You won't get any argument from me.  I think you'll find almost that
exact sentence in the first few paragraphs of any of my books.  Having
said that, we all use technologies as part of our backup system that
have a failure rate percentage (like tape).  And to the best of my
understanding, the odds of a single hash collision in 95 Exabytes of
data is significantly lower than the odds of having corrupted data on an
LTO tape and not even knowing it, based on the odds they publish.  Even
if you make two copies, the copy could be corrupted, and you could have
a failed restore. Yet we're all ok with that, but we're freaking out
about hash collisions, which statistically speaking have a MUCH lower
probability of happening.

>I would thing that almost everyone on this forum does some kind of
pilot
>before rolling something out into production.

I sure as heck hope so, but I don't think it addresses this issue.  So
you test it and you don't get any hash collisions. What does that prove?
It proves that a meteor has never hit your house.

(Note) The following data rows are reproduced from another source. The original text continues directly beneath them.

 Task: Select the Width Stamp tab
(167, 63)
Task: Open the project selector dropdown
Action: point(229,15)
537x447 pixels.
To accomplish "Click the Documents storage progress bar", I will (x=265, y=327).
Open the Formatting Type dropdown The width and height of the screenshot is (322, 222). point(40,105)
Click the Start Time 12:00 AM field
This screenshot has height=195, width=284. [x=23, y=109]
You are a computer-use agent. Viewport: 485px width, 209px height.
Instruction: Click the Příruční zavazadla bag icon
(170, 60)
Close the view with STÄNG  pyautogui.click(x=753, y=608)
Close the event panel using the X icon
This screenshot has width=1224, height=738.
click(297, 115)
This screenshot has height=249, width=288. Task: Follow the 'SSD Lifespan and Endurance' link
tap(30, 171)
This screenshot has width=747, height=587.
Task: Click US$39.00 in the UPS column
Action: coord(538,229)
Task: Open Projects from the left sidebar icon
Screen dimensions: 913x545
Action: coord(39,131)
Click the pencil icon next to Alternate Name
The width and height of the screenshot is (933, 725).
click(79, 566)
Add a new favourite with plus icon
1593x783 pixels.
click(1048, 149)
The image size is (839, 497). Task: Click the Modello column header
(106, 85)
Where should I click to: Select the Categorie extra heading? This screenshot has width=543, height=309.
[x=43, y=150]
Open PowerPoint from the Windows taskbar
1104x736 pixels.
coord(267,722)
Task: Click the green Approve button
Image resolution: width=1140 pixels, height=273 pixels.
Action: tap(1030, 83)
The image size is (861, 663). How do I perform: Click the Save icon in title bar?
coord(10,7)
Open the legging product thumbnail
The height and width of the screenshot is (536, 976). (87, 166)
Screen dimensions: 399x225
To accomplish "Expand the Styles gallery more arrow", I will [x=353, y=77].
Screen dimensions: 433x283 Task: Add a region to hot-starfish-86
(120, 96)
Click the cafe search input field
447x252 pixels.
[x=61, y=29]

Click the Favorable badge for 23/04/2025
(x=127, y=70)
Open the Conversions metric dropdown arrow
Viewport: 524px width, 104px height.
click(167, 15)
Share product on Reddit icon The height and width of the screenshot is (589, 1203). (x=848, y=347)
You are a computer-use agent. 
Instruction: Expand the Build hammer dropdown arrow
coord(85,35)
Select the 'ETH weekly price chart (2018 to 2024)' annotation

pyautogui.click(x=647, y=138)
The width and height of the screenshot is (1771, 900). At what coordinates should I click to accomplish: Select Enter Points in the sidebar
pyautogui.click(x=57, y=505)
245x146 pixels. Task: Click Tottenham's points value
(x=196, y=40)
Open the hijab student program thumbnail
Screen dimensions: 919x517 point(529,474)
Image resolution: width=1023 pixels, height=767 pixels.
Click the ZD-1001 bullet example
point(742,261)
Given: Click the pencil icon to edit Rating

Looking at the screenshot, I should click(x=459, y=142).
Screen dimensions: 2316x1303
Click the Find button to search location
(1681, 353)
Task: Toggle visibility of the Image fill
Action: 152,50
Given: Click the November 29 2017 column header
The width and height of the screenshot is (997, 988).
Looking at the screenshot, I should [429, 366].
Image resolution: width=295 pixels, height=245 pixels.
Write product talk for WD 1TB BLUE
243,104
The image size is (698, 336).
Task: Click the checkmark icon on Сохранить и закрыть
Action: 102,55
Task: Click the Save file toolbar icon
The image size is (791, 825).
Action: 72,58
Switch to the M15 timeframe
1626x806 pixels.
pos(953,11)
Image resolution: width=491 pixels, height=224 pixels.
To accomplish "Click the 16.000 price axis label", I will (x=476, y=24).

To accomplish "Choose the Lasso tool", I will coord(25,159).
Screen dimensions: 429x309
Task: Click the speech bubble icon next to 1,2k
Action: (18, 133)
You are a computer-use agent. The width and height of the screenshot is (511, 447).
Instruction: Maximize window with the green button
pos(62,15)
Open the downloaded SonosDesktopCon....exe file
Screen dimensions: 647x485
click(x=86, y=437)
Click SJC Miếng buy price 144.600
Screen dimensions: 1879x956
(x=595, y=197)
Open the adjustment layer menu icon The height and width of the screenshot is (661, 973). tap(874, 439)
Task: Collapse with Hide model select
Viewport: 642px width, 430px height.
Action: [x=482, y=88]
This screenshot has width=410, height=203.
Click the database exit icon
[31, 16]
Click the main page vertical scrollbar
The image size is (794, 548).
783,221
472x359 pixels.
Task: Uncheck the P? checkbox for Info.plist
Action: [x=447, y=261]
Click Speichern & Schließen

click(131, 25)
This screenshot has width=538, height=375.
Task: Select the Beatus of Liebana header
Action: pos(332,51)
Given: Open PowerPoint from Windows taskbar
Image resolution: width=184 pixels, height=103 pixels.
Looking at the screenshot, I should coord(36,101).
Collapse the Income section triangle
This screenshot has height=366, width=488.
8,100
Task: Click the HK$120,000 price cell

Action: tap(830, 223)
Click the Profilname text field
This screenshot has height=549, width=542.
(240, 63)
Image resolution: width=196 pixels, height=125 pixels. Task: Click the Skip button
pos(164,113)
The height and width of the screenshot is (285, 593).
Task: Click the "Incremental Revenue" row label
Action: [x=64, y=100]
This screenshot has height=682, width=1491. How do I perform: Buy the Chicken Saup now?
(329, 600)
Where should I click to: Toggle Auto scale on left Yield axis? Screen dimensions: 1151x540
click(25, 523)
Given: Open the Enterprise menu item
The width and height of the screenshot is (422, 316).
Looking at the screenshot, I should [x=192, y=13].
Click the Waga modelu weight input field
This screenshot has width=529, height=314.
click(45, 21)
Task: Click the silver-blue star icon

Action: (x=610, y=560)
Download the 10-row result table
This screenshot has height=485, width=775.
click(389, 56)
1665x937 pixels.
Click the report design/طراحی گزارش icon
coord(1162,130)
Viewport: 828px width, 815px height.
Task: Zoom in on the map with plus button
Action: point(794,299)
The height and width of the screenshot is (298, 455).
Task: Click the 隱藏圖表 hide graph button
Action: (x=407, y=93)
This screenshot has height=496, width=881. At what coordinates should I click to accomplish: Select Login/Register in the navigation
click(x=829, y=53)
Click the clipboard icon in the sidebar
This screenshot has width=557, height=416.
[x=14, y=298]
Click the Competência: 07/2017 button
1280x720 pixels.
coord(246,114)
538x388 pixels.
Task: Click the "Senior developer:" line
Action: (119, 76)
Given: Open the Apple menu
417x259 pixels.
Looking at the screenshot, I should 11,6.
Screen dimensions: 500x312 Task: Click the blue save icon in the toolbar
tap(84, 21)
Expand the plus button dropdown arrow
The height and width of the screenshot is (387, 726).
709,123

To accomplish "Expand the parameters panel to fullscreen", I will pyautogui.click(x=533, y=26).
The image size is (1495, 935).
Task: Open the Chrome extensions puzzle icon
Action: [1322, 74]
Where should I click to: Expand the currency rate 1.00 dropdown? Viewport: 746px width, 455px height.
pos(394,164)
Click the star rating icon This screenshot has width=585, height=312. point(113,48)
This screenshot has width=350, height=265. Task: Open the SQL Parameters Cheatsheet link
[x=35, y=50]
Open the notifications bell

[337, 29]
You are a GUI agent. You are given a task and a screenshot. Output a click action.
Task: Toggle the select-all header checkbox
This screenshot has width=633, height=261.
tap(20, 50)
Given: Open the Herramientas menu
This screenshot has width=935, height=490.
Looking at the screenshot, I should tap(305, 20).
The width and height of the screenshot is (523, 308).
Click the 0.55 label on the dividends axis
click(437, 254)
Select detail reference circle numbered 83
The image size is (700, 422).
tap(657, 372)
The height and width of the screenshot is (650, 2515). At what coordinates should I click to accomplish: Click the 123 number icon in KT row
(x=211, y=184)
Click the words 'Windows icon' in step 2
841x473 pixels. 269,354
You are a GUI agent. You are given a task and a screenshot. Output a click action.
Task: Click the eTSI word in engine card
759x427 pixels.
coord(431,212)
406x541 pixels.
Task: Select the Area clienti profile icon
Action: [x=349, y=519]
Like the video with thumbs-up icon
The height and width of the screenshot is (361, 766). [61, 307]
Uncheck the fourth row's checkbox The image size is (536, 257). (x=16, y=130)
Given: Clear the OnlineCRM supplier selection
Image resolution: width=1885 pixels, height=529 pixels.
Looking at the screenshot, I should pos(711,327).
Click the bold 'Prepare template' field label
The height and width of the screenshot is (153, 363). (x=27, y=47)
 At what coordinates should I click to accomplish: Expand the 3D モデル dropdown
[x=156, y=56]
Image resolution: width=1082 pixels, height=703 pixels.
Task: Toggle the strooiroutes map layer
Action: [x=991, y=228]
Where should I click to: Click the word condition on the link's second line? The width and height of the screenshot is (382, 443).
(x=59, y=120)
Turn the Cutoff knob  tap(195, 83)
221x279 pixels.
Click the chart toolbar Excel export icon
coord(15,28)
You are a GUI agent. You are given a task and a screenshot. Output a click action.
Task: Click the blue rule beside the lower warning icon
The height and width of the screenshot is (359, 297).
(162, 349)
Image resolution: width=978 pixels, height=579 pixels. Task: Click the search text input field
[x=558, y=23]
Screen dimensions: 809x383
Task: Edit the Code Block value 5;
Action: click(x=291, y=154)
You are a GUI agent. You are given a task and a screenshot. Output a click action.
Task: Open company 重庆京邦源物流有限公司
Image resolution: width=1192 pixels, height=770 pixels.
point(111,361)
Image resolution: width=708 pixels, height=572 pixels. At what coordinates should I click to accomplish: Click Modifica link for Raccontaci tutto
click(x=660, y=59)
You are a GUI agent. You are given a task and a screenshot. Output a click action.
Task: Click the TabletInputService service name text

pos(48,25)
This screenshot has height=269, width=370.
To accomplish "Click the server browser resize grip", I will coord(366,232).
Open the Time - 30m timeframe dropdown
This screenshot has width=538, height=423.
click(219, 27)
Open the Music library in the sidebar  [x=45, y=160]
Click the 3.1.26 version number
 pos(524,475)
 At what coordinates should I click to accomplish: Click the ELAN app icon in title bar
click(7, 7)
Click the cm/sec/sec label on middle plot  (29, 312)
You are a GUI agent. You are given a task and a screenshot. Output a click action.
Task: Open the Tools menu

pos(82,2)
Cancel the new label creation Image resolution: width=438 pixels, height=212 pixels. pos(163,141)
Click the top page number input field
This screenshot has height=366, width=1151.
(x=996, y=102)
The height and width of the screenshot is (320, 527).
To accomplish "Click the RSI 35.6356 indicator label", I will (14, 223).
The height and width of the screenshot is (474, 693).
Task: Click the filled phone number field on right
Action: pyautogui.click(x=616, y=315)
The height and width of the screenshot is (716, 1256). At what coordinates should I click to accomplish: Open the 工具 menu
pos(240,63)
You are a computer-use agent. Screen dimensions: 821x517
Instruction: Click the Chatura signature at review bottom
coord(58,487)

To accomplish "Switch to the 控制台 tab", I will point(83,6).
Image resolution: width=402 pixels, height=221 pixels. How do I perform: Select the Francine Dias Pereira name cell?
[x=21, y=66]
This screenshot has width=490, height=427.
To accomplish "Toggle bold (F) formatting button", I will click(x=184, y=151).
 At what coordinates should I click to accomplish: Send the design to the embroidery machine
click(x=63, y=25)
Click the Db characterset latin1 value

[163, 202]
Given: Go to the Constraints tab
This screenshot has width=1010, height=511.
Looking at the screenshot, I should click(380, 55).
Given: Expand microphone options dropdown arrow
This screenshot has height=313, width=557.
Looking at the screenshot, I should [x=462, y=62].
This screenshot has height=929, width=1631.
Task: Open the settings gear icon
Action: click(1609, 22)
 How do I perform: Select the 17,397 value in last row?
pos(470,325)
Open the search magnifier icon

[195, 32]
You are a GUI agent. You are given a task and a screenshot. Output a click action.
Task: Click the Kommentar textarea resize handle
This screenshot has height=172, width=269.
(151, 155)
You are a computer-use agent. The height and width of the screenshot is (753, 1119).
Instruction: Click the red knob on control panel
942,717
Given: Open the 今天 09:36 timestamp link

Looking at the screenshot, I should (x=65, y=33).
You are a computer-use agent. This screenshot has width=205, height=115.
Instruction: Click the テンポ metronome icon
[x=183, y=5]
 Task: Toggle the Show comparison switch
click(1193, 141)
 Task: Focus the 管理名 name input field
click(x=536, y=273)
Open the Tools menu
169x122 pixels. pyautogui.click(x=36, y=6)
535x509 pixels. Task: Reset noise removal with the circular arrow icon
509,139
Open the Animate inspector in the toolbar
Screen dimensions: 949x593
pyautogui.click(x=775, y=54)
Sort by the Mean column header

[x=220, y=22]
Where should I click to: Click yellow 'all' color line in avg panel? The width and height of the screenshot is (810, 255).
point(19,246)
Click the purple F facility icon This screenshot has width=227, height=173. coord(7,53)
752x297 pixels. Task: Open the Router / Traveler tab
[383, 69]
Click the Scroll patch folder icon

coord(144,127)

What I recommend (especially if you're using a hash-only de-dupe system)
is a constant verification of the system.  Use a product like NBU that
can do CRC checks against the bytes it's copying or reading, and either
copy all de-duped data to tape or run a NBU verify on every backup.  If
you have a hash collision, your copy or verify will fail, and at least
know when it happens.

>I hope I'm wrong. 

About what? That I'm an idiot? ;)  I think judging me solely on this
long, protracted, difficult to follow discussion (with over 70 posts) is
probably unfair.  Remember also that these posts are often done on my
own time late at night, etc.  I never claimed to be perfect.

>I love to learn. I'm actually signed up for one of
>your classes next week. But, if quoting everyone else's
>posts/blogs/Wikipedia entries, etc. without backing up re-posting them
>with empirical evidence or firsthand testing is your program agenda, I
>will skip the engagement...

I don't think you'll find that to be a problem.  I'm an in-the-trenches
guy, who has sat in front of many a tape drive, tape library, and backup
GUI in my 14 years in this space.  I actually cut my teeth right down
the road from you as the backup guy at MBNA.  (I lived in Newark, DE,
and you were my bank.)  Don't skip out on the school just because of I
quoted Wikipedia once.

>TW - You "Tilt at Windmills" (Don Quixote), you don't chase them.  ;-)

You are right.  I stand corrected again.  Even Wikipedia backs you up:
http://en.wikipedia.org/wiki/Don_Quixote

(Sorry, just couldn't resist.) ;)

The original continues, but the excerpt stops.